A Department of Defense appropriations bill signed by President Bush contains $3 million for expanding the Vermont National Guard Outreach program and another $3 million for other states to reach out to troops returning home from Iraq and Afghanistan.
The program, which began about a year ago, also reaches out to soldiers back from Army Reserve units or active duty soldiers who have returned to civilian life.
The goal is simple, but the problem isn't.
"This is a hugely important issue, because we are seeing a staggering number of people coming home with PTSD and traumatic brain injury," said Sanders, I-Vt. "It is terribly important that these people get the help they need and in order to do that, we need to do this effectively."

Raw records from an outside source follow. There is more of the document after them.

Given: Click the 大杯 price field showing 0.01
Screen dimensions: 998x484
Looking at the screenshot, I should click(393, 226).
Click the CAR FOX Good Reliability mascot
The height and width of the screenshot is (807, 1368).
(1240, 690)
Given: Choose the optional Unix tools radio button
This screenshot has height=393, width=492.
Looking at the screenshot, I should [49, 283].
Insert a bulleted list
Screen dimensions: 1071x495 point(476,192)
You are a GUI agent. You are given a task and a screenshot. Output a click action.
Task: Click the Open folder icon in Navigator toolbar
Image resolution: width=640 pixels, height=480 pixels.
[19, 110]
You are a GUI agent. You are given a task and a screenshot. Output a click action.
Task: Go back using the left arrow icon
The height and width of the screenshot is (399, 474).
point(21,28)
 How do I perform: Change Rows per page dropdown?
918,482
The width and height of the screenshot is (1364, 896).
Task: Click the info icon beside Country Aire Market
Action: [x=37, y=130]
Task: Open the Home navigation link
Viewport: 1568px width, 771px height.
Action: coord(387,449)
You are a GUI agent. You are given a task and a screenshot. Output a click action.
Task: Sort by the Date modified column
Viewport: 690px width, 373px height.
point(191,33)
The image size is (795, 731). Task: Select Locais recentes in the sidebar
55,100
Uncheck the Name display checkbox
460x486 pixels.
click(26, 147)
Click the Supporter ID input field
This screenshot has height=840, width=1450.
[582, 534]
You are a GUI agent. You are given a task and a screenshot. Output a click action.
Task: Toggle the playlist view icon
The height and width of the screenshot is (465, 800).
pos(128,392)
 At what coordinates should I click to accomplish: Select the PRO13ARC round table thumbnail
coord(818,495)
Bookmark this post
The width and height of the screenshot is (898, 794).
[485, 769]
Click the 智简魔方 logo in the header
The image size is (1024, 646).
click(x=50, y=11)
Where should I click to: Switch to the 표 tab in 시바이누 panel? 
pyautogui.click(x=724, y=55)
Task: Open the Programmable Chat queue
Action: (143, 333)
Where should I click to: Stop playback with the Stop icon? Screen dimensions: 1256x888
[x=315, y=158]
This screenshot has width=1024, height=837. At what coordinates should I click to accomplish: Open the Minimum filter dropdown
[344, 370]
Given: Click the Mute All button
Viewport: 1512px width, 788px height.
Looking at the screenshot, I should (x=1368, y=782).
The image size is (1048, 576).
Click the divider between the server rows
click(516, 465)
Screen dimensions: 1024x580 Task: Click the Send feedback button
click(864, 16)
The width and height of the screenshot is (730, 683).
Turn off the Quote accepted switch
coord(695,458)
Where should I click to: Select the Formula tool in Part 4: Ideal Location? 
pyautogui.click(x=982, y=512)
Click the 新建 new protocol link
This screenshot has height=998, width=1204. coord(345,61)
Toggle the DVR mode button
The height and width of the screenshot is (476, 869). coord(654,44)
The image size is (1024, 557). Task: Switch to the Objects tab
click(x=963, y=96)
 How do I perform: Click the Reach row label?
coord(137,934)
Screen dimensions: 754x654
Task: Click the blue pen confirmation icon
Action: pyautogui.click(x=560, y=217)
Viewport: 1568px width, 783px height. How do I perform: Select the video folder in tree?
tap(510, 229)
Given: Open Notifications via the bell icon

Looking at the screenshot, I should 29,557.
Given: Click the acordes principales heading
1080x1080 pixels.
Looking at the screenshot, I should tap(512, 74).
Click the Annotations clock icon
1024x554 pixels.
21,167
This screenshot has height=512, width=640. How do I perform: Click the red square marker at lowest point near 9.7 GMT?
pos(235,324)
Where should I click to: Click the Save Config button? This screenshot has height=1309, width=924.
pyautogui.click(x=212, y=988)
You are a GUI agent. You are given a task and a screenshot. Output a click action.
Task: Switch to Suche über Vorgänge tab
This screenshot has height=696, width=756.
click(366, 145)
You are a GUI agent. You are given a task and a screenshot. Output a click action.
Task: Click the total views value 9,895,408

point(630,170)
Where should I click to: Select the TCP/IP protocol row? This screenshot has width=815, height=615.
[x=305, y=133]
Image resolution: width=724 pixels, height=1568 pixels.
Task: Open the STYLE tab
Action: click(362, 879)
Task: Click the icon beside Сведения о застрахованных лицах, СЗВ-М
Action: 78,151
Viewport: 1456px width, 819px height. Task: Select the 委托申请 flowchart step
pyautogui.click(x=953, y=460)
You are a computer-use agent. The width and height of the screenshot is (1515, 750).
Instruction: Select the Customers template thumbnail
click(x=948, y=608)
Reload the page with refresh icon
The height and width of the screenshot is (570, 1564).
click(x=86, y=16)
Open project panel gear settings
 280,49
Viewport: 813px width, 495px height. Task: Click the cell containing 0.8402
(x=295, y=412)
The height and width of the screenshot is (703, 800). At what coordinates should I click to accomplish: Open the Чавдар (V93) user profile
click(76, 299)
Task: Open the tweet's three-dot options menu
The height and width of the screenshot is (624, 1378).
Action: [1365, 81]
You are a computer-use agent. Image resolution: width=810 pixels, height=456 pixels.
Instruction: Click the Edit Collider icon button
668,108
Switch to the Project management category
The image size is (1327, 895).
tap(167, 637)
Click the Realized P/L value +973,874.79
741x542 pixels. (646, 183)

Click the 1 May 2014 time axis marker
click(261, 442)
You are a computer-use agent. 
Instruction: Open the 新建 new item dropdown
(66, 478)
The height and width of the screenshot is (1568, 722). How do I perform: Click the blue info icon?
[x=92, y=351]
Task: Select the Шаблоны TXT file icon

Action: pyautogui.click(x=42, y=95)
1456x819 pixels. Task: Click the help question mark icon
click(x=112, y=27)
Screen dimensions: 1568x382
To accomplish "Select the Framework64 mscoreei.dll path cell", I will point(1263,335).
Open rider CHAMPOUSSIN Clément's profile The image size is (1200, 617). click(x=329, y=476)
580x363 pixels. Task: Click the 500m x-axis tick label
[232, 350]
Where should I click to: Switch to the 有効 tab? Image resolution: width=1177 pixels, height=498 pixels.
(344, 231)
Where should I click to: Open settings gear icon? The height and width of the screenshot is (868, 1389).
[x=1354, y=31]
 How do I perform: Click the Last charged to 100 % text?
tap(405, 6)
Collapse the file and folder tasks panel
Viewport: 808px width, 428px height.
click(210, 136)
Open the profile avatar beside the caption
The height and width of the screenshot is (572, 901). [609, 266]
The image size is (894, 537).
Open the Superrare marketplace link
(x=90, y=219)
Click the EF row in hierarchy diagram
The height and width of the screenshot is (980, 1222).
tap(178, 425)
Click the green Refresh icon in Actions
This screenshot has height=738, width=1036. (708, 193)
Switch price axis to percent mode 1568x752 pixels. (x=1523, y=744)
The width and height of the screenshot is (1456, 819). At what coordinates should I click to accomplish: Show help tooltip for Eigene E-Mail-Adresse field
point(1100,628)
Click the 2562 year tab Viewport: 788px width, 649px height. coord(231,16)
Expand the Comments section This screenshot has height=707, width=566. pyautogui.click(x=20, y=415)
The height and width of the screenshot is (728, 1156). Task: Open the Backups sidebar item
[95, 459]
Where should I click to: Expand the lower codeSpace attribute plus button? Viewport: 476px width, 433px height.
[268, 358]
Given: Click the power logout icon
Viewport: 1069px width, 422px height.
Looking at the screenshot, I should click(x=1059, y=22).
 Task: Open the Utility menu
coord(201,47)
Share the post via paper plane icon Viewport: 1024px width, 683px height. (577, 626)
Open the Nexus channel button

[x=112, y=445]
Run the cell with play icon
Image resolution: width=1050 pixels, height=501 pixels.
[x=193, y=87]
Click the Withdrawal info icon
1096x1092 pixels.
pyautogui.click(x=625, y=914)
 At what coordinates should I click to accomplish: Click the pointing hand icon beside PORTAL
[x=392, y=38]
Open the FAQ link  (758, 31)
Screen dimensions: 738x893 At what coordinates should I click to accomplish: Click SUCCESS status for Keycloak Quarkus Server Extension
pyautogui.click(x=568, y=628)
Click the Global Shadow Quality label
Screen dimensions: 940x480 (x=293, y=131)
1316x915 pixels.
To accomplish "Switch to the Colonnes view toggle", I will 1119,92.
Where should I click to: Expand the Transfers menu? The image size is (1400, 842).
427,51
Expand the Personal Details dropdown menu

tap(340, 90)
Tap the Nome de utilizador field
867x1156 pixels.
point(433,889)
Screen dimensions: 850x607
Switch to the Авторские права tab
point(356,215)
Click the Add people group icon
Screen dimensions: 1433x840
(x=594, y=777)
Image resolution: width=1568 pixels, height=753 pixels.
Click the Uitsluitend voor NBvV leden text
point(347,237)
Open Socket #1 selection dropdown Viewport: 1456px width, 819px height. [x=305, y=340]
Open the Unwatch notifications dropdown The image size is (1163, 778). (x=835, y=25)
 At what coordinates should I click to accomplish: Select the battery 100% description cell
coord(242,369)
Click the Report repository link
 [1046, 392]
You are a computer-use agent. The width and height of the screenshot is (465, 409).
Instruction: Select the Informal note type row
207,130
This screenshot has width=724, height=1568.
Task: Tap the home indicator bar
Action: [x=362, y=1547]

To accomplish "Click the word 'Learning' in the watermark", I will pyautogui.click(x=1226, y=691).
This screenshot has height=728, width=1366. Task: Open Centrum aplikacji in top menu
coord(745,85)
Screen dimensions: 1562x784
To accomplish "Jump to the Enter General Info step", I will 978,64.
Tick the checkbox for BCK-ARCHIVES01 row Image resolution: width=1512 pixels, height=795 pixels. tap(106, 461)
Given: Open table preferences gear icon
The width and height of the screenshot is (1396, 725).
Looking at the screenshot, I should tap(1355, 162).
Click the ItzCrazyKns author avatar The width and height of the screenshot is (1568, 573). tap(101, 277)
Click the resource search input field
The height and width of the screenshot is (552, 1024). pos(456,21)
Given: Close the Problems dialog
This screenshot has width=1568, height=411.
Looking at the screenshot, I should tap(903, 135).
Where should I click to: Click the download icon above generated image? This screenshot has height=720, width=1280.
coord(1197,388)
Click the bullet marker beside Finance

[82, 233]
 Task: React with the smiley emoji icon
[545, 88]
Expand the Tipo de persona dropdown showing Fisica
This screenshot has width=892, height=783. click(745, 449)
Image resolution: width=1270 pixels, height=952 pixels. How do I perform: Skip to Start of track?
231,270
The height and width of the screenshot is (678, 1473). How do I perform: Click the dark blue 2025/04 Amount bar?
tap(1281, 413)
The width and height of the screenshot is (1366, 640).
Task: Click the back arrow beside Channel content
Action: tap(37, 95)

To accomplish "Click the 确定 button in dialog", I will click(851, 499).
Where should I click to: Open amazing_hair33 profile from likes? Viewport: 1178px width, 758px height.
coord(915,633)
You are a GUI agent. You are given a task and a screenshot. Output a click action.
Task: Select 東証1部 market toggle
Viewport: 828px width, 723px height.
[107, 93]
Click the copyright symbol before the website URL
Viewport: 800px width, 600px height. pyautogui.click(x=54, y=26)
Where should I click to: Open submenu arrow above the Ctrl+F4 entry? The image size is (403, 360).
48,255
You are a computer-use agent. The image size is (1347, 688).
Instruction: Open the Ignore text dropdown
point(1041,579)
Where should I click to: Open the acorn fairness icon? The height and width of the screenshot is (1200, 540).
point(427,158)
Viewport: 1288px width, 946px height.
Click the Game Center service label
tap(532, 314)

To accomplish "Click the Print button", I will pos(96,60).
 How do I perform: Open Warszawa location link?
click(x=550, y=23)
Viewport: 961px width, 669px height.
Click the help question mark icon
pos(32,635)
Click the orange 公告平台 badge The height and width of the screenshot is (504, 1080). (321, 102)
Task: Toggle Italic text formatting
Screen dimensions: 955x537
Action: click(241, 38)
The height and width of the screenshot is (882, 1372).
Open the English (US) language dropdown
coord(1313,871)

According to the U.S. Department of Veterans Affairs, the number of Iraq and Afghanistan veterans suffering from PTSD jumped by 70 percent over the last year.
The Pentagon says 38 percent of soldiers and 31 percent of U.S. Marines report having psychological concerns after deployment.
The funding, which Sanders helped obtain with the support of U.S. Patrick Leahy, D-Vt., will go toward boosting the number of outreach workers and establishing a toll-free 1-800 number for veterans to call, said Jim MacIntyre, coordinator of the Vermont National Guard Outreach team.
"It's a positive step," he said. "The need is growing every day," he said.
Most important, according to Sanders, is helping affected veterans know that there's help out there available to them.
"You can have the best services available to help, but if people don't access them, it's no good. We need to make sure people have access to these services," Sanders said.